GOAL OF THE EXERCISE: Below are records to be reproduced exactly and in full.

########################################

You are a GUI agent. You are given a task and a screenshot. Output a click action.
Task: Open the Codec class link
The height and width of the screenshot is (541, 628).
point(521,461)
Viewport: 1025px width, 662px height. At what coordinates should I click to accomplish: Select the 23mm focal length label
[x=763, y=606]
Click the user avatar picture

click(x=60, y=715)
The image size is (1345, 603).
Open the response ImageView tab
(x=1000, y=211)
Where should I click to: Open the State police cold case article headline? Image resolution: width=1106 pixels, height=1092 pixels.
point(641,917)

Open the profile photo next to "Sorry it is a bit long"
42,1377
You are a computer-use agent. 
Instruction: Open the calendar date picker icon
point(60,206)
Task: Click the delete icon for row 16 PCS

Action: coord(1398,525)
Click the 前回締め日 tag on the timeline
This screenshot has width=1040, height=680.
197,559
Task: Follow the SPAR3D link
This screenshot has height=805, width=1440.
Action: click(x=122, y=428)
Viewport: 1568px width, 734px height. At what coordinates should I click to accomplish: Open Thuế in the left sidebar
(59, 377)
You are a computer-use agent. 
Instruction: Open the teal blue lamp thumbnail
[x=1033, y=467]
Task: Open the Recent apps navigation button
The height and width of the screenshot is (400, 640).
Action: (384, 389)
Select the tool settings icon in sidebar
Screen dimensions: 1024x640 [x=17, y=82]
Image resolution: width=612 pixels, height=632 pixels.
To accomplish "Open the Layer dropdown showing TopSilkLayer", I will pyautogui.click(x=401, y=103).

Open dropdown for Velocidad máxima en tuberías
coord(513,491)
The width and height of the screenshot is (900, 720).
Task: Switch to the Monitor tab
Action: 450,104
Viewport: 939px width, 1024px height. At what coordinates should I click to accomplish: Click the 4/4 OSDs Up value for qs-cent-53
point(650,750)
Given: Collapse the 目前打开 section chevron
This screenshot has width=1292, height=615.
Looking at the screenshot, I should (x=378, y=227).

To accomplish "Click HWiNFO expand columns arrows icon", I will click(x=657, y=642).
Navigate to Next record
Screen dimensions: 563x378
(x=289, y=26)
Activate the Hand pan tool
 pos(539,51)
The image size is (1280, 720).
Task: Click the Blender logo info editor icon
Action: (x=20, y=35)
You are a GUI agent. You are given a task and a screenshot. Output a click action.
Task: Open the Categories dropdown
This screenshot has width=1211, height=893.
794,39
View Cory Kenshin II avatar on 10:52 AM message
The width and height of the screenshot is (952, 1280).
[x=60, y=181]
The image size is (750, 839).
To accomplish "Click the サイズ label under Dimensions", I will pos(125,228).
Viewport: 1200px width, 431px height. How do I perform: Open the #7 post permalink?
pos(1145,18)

########################################

RESPONSE AREA:
You are a GUI agent. You are given a task and a screenshot. Output a click action.
Task: Open the Codec class link
The height and width of the screenshot is (541, 628).
point(521,461)
Viewport: 1025px width, 662px height. At what coordinates should I click to accomplish: Select the 23mm focal length label
[x=763, y=606]
Click the user avatar picture

click(x=60, y=715)
The image size is (1345, 603).
Open the response ImageView tab
(x=1000, y=211)
Where should I click to: Open the State police cold case article headline? Image resolution: width=1106 pixels, height=1092 pixels.
point(641,917)

Open the profile photo next to "Sorry it is a bit long"
42,1377
You are a computer-use agent. 
Instruction: Open the calendar date picker icon
point(60,206)
Task: Click the delete icon for row 16 PCS

Action: coord(1398,525)
Click the 前回締め日 tag on the timeline
This screenshot has width=1040, height=680.
197,559
Task: Follow the SPAR3D link
This screenshot has height=805, width=1440.
Action: click(x=122, y=428)
Viewport: 1568px width, 734px height. At what coordinates should I click to accomplish: Open Thuế in the left sidebar
(59, 377)
You are a computer-use agent. 
Instruction: Open the teal blue lamp thumbnail
[x=1033, y=467]
Task: Open the Recent apps navigation button
The height and width of the screenshot is (400, 640).
Action: (384, 389)
Select the tool settings icon in sidebar
Screen dimensions: 1024x640 [x=17, y=82]
Image resolution: width=612 pixels, height=632 pixels.
To accomplish "Open the Layer dropdown showing TopSilkLayer", I will pyautogui.click(x=401, y=103).

Open dropdown for Velocidad máxima en tuberías
coord(513,491)
The width and height of the screenshot is (900, 720).
Task: Switch to the Monitor tab
Action: 450,104
Viewport: 939px width, 1024px height. At what coordinates should I click to accomplish: Click the 4/4 OSDs Up value for qs-cent-53
point(650,750)
Given: Collapse the 目前打开 section chevron
This screenshot has width=1292, height=615.
Looking at the screenshot, I should (x=378, y=227).

To accomplish "Click HWiNFO expand columns arrows icon", I will click(x=657, y=642).
Navigate to Next record
Screen dimensions: 563x378
(x=289, y=26)
Activate the Hand pan tool
 pos(539,51)
The image size is (1280, 720).
Task: Click the Blender logo info editor icon
Action: (x=20, y=35)
You are a GUI agent. You are given a task and a screenshot. Output a click action.
Task: Open the Categories dropdown
This screenshot has width=1211, height=893.
794,39
View Cory Kenshin II avatar on 10:52 AM message
The width and height of the screenshot is (952, 1280).
[x=60, y=181]
The image size is (750, 839).
To accomplish "Click the サイズ label under Dimensions", I will pos(125,228).
Viewport: 1200px width, 431px height. How do I perform: Open the #7 post permalink?
pos(1145,18)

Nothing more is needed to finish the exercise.